Source information:
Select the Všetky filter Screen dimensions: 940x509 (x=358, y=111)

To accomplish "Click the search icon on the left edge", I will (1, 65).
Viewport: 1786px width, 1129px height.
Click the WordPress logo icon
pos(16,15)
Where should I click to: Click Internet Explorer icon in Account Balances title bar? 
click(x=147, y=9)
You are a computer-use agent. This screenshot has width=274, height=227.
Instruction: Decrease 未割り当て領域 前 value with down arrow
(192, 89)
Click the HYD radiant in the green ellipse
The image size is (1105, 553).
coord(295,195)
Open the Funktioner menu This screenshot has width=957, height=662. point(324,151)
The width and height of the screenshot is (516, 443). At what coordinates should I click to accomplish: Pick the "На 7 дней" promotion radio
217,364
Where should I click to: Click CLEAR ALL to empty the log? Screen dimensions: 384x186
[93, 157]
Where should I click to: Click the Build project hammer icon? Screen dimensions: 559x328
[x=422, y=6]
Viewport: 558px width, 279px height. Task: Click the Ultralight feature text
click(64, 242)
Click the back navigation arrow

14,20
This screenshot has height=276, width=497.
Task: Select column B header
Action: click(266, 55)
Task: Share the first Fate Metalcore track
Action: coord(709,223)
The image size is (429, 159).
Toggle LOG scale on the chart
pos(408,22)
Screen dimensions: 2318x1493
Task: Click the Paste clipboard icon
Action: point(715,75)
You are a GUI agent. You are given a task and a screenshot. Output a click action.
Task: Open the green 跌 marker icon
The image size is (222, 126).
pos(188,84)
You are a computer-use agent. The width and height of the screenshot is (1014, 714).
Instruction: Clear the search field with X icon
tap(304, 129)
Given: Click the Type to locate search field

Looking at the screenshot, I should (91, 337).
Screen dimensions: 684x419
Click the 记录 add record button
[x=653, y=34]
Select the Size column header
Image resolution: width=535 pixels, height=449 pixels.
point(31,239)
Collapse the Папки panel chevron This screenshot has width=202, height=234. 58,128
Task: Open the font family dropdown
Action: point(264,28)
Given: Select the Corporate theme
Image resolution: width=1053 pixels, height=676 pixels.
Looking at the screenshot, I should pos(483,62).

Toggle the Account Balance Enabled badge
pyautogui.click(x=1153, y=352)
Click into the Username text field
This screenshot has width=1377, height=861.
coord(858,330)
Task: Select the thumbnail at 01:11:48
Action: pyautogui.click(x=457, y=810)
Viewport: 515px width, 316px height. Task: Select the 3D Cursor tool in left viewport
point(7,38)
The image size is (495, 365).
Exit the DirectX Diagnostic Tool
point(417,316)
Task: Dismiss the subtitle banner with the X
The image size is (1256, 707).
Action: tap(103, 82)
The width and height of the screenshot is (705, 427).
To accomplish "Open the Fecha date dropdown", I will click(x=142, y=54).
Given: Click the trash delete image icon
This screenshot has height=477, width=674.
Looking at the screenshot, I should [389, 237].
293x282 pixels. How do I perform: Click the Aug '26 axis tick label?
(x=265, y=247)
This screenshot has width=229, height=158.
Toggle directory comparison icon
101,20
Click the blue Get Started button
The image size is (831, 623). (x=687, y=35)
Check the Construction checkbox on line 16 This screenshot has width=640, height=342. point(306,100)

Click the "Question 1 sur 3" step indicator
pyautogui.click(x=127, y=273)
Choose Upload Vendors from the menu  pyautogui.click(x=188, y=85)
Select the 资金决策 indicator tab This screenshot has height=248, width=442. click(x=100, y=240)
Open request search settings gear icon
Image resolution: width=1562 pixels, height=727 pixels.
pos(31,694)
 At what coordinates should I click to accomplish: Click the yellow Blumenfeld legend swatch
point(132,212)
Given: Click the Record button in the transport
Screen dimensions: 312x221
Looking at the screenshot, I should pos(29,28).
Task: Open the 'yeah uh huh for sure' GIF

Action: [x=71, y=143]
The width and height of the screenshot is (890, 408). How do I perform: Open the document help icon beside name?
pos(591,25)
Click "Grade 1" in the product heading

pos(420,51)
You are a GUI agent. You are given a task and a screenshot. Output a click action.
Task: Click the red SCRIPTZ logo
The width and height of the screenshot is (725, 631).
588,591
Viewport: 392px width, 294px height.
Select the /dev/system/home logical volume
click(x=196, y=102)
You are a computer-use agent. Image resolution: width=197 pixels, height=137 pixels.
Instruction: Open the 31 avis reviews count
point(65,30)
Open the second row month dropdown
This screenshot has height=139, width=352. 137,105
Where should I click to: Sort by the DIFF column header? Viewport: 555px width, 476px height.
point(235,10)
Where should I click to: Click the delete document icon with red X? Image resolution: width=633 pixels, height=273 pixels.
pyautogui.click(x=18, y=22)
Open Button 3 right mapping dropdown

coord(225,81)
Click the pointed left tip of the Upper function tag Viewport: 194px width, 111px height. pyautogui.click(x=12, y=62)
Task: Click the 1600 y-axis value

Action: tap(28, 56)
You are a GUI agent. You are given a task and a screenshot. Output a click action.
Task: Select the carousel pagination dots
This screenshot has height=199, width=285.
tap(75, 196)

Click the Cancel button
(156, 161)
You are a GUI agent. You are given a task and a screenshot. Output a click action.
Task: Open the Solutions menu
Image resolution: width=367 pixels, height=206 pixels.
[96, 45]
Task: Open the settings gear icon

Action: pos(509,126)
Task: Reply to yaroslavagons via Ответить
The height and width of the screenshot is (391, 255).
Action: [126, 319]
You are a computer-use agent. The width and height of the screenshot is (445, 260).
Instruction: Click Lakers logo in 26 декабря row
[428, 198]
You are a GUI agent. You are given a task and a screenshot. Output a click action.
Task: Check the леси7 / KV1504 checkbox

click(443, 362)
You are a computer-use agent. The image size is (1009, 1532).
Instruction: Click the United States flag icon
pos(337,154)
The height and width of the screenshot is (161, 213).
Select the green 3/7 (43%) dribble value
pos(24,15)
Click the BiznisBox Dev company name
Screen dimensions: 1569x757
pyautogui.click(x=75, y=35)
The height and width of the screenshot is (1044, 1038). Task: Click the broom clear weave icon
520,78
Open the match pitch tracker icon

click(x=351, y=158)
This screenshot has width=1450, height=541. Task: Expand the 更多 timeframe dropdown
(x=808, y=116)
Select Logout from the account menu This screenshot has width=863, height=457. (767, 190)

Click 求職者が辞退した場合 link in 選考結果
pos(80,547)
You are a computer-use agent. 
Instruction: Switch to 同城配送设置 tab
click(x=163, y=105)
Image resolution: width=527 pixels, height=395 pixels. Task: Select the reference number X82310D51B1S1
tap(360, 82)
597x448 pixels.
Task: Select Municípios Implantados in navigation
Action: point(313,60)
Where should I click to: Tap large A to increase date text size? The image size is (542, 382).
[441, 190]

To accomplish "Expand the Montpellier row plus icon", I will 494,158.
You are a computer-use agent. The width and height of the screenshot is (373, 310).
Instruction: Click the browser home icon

Goal of the exercise: None of the records may be left out; each is to be restated exactly.

Reply to the task:
Select the Všetky filter Screen dimensions: 940x509 (x=358, y=111)

To accomplish "Click the search icon on the left edge", I will (1, 65).
Viewport: 1786px width, 1129px height.
Click the WordPress logo icon
pos(16,15)
Where should I click to: Click Internet Explorer icon in Account Balances title bar? 
click(x=147, y=9)
You are a computer-use agent. This screenshot has width=274, height=227.
Instruction: Decrease 未割り当て領域 前 value with down arrow
(192, 89)
Click the HYD radiant in the green ellipse
The image size is (1105, 553).
coord(295,195)
Open the Funktioner menu This screenshot has width=957, height=662. point(324,151)
The width and height of the screenshot is (516, 443). At what coordinates should I click to accomplish: Pick the "На 7 дней" promotion radio
217,364
Where should I click to: Click CLEAR ALL to empty the log? Screen dimensions: 384x186
[93, 157]
Where should I click to: Click the Build project hammer icon? Screen dimensions: 559x328
[x=422, y=6]
Viewport: 558px width, 279px height. Task: Click the Ultralight feature text
click(64, 242)
Click the back navigation arrow

14,20
This screenshot has height=276, width=497.
Task: Select column B header
Action: click(266, 55)
Task: Share the first Fate Metalcore track
Action: coord(709,223)
The image size is (429, 159).
Toggle LOG scale on the chart
pos(408,22)
Screen dimensions: 2318x1493
Task: Click the Paste clipboard icon
Action: point(715,75)
You are a GUI agent. You are given a task and a screenshot. Output a click action.
Task: Open the green 跌 marker icon
The image size is (222, 126).
pos(188,84)
You are a computer-use agent. The width and height of the screenshot is (1014, 714).
Instruction: Clear the search field with X icon
tap(304, 129)
Given: Click the Type to locate search field

Looking at the screenshot, I should (91, 337).
Screen dimensions: 684x419
Click the 记录 add record button
[x=653, y=34]
Select the Size column header
Image resolution: width=535 pixels, height=449 pixels.
point(31,239)
Collapse the Папки panel chevron This screenshot has width=202, height=234. 58,128
Task: Open the font family dropdown
Action: point(264,28)
Given: Select the Corporate theme
Image resolution: width=1053 pixels, height=676 pixels.
Looking at the screenshot, I should pos(483,62).

Toggle the Account Balance Enabled badge
pyautogui.click(x=1153, y=352)
Click into the Username text field
This screenshot has width=1377, height=861.
coord(858,330)
Task: Select the thumbnail at 01:11:48
Action: pyautogui.click(x=457, y=810)
Viewport: 515px width, 316px height. Task: Select the 3D Cursor tool in left viewport
point(7,38)
The image size is (495, 365).
Exit the DirectX Diagnostic Tool
point(417,316)
Task: Dismiss the subtitle banner with the X
The image size is (1256, 707).
Action: tap(103, 82)
The width and height of the screenshot is (705, 427).
To accomplish "Open the Fecha date dropdown", I will click(x=142, y=54).
Given: Click the trash delete image icon
This screenshot has height=477, width=674.
Looking at the screenshot, I should [389, 237].
293x282 pixels. How do I perform: Click the Aug '26 axis tick label?
(x=265, y=247)
This screenshot has width=229, height=158.
Toggle directory comparison icon
101,20
Click the blue Get Started button
The image size is (831, 623). (x=687, y=35)
Check the Construction checkbox on line 16 This screenshot has width=640, height=342. point(306,100)

Click the "Question 1 sur 3" step indicator
pyautogui.click(x=127, y=273)
Choose Upload Vendors from the menu  pyautogui.click(x=188, y=85)
Select the 资金决策 indicator tab This screenshot has height=248, width=442. click(x=100, y=240)
Open request search settings gear icon
Image resolution: width=1562 pixels, height=727 pixels.
pos(31,694)
 At what coordinates should I click to accomplish: Click the yellow Blumenfeld legend swatch
point(132,212)
Given: Click the Record button in the transport
Screen dimensions: 312x221
Looking at the screenshot, I should pos(29,28).
Task: Open the 'yeah uh huh for sure' GIF

Action: [x=71, y=143]
The width and height of the screenshot is (890, 408). How do I perform: Open the document help icon beside name?
pos(591,25)
Click "Grade 1" in the product heading

pos(420,51)
You are a GUI agent. You are given a task and a screenshot. Output a click action.
Task: Click the red SCRIPTZ logo
The width and height of the screenshot is (725, 631).
588,591
Viewport: 392px width, 294px height.
Select the /dev/system/home logical volume
click(x=196, y=102)
You are a computer-use agent. Image resolution: width=197 pixels, height=137 pixels.
Instruction: Open the 31 avis reviews count
point(65,30)
Open the second row month dropdown
This screenshot has height=139, width=352. 137,105
Where should I click to: Sort by the DIFF column header? Viewport: 555px width, 476px height.
point(235,10)
Where should I click to: Click the delete document icon with red X? Image resolution: width=633 pixels, height=273 pixels.
pyautogui.click(x=18, y=22)
Open Button 3 right mapping dropdown

coord(225,81)
Click the pointed left tip of the Upper function tag Viewport: 194px width, 111px height. pyautogui.click(x=12, y=62)
Task: Click the 1600 y-axis value

Action: tap(28, 56)
You are a GUI agent. You are given a task and a screenshot. Output a click action.
Task: Select the carousel pagination dots
This screenshot has height=199, width=285.
tap(75, 196)

Click the Cancel button
(156, 161)
You are a GUI agent. You are given a task and a screenshot. Output a click action.
Task: Open the Solutions menu
Image resolution: width=367 pixels, height=206 pixels.
[96, 45]
Task: Open the settings gear icon

Action: pos(509,126)
Task: Reply to yaroslavagons via Ответить
The height and width of the screenshot is (391, 255).
Action: [126, 319]
You are a computer-use agent. The width and height of the screenshot is (445, 260).
Instruction: Click Lakers logo in 26 декабря row
[428, 198]
You are a GUI agent. You are given a task and a screenshot. Output a click action.
Task: Check the леси7 / KV1504 checkbox

click(443, 362)
You are a computer-use agent. The image size is (1009, 1532).
Instruction: Click the United States flag icon
pos(337,154)
The height and width of the screenshot is (161, 213).
Select the green 3/7 (43%) dribble value
pos(24,15)
Click the BiznisBox Dev company name
Screen dimensions: 1569x757
pyautogui.click(x=75, y=35)
The height and width of the screenshot is (1044, 1038). Task: Click the broom clear weave icon
520,78
Open the match pitch tracker icon

click(x=351, y=158)
This screenshot has width=1450, height=541. Task: Expand the 更多 timeframe dropdown
(x=808, y=116)
Select Logout from the account menu This screenshot has width=863, height=457. (767, 190)

Click 求職者が辞退した場合 link in 選考結果
pos(80,547)
You are a computer-use agent. 
Instruction: Switch to 同城配送设置 tab
click(x=163, y=105)
Image resolution: width=527 pixels, height=395 pixels. Task: Select the reference number X82310D51B1S1
tap(360, 82)
597x448 pixels.
Task: Select Municípios Implantados in navigation
Action: point(313,60)
Where should I click to: Tap large A to increase date text size? The image size is (542, 382).
[441, 190]

To accomplish "Expand the Montpellier row plus icon", I will 494,158.
You are a computer-use agent. The width and height of the screenshot is (373, 310).
Instruction: Click the browser home icon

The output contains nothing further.